Cloud computing is an IT paradigm, a model for enabling ubiquitous access to shared pools of configurable resources. Resources would be servers, computer networks, storage systems, services and applications. All these resources can be provisioned almost instantly with minimal management effort. Any of these resources often accessed with the help of Internet. Cloud computing allows users and enterprises with various computing capabilities to store and process data either in a private cloud, or on a third party server located in a data center so making data accessing mechanisms more efficient and reliable. Cloud computing relies on sharing of resources to achieve coherence and economy of scale, similar to a utility.
Cloud computing allows companies to avoid up-front Infrastructure costs. i.e If the company wants to launch a new application on certain server with huge hardware resources, they just need to pay per hour for the required server configuration.

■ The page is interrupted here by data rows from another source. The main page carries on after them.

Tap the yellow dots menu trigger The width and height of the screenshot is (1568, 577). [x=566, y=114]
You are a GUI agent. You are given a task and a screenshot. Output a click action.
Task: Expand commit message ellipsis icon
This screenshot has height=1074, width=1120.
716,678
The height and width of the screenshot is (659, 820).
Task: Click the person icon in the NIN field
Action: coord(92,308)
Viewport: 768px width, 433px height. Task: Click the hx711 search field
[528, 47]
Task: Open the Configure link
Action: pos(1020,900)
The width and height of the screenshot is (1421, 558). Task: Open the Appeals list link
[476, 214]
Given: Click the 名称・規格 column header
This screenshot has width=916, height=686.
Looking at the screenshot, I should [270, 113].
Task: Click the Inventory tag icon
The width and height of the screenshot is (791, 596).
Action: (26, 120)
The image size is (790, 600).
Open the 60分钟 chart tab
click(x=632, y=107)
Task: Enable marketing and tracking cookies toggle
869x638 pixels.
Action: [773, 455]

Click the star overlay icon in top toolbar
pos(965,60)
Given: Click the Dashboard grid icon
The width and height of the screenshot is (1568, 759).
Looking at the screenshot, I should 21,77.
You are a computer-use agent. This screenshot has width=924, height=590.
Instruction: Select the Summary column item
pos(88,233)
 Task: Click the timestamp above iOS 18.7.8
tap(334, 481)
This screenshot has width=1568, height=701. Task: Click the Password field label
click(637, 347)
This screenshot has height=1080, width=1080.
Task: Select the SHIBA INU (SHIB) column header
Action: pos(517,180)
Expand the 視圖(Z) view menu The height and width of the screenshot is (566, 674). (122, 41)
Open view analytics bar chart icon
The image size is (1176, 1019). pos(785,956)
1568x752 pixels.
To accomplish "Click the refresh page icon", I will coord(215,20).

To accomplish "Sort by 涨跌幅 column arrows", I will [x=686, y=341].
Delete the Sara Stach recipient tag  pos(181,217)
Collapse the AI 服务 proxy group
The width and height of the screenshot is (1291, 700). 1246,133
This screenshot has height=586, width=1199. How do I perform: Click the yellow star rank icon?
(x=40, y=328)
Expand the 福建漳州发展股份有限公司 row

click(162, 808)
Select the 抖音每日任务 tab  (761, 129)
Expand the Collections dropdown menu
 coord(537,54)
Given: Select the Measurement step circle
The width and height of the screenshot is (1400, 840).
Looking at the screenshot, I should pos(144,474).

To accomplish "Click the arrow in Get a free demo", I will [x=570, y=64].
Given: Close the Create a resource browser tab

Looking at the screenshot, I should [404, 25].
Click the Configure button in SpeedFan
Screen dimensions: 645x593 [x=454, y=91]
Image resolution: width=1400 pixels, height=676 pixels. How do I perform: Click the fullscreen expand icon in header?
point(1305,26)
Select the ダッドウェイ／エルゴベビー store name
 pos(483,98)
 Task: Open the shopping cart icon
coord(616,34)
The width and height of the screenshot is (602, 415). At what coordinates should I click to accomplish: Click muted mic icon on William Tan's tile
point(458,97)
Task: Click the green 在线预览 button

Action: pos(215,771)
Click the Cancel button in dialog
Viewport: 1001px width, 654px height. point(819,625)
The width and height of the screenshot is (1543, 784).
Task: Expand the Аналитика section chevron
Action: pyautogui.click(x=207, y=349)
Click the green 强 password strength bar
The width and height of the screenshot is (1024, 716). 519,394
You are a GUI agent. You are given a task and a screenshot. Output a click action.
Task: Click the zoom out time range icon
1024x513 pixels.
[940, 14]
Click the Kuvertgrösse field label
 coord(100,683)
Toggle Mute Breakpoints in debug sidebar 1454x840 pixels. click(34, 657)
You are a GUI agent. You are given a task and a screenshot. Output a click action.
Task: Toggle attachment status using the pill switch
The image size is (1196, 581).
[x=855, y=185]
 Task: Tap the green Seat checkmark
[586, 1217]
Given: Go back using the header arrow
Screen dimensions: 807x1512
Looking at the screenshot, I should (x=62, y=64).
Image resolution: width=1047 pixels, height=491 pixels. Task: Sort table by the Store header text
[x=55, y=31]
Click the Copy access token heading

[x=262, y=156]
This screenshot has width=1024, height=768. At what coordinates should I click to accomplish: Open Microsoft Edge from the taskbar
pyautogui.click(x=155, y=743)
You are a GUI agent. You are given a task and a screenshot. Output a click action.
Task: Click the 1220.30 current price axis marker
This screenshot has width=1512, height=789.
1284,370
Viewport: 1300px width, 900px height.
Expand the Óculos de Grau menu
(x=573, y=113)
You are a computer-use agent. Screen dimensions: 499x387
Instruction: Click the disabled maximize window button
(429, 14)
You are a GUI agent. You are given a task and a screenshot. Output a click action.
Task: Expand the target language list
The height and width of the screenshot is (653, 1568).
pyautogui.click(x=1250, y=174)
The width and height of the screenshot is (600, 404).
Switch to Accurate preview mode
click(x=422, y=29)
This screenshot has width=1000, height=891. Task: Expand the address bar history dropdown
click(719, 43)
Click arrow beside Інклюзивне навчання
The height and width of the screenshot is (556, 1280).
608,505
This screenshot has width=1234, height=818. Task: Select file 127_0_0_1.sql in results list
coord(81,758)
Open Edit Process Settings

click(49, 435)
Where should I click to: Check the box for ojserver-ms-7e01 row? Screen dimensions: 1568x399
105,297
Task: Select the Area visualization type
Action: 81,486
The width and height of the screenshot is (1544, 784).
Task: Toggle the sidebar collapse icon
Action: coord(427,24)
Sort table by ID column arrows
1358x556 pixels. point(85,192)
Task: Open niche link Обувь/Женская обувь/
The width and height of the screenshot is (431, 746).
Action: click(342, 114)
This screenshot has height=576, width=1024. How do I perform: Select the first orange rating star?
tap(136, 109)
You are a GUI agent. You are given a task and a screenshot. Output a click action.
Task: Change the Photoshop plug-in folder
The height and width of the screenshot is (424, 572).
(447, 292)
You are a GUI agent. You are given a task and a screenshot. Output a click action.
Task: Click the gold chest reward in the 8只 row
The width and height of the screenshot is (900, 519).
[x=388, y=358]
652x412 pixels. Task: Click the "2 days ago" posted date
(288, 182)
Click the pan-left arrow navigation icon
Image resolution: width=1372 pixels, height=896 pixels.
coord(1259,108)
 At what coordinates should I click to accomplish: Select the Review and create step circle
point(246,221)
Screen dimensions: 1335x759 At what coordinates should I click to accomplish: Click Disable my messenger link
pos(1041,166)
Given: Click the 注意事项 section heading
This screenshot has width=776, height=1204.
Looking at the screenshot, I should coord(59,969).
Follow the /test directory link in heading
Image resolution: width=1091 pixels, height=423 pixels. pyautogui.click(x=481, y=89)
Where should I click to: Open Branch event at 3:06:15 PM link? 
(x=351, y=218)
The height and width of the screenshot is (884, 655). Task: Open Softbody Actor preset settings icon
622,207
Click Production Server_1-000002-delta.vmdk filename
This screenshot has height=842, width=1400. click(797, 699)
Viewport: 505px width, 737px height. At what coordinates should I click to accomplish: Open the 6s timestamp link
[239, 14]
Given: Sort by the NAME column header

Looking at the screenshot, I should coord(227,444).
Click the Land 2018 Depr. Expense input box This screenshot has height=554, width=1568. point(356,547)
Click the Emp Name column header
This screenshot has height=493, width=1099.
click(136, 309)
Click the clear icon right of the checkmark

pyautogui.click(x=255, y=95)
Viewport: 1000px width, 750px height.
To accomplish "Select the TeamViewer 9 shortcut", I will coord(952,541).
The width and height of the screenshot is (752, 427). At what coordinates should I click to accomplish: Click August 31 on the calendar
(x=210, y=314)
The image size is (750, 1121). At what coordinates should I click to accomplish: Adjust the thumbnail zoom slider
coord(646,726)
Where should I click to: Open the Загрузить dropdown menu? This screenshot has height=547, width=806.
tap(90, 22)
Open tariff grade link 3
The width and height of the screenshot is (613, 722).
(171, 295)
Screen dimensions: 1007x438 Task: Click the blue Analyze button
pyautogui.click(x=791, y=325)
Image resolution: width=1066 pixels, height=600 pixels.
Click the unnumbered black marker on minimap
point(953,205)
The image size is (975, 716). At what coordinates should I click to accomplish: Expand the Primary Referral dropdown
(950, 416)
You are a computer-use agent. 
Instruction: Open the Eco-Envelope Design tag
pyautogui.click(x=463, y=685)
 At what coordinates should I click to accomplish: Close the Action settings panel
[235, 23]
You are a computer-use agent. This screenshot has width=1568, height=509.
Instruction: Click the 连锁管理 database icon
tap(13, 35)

Once the testing is done and successfully launched the software that they want, they can either invest to build similar server on-premises or continue the usage of cloud server. This decision can be taken after comparing up-front and operational costs between cloud server and on-premise server.
Cloud computing enables organizations to focus on their main core business instead of maintaining or administering on-premise servers(Hardware). Cloud computing also helps organisations to run their applications up & running faster. IT teams also can adjust the resources according to the business demands. They can increase or decrease the capacity of servers with minimal efforts. Cloud computing always is available as a service and billing would be per hour basis. Organizations can decrease expenses and they can easily control the billing. Cloud administrators must be familiar with the cloud pricing. Otherwise, you must pay for non-usage instances also.
In 2009 the availability of high-capacity networks, low-cost computers and storage devices as well as the widespread adoption of hardware virtualization, service-oriented architecture, and autonomic and utility computing led to a growth in cloud computing. Companies can scale up as computing needs increase and then scale down again when demands decrease. In 2013 it was reported that cloud computing had become a highly demanded service or utility due to the advantages of high computing power, cheap cost of services, high performance, scalability, and accessibility as well as availability. Some cloud vendors experience growth rates of 50% per year.
According to research conducted by Forrester, the cloud computing market is anticipated to reach $191 billion by the year 2020.
SaaS (Software as a service) – Software developers would provide their software to their customers to access and use on hourly, daily, weekly or monthly basis. The infrastructure in cloud would be managed by the software providers. Clients can only access the applications using various devices through either a thin client or a programming interface. Consumer does not manage the underlying cloud infrastructure or application capabilities.
Paas (Platform as a service) – Here the consumers would deploy applications in cloud infrastructure. The consumer does not manage the cloud infrastructure but they can control the settings of application capabilities
IaaS (Infrastructure as a service) – Consumer does not manage the cloud infrastructure but has the control over operating systems and deployed applications.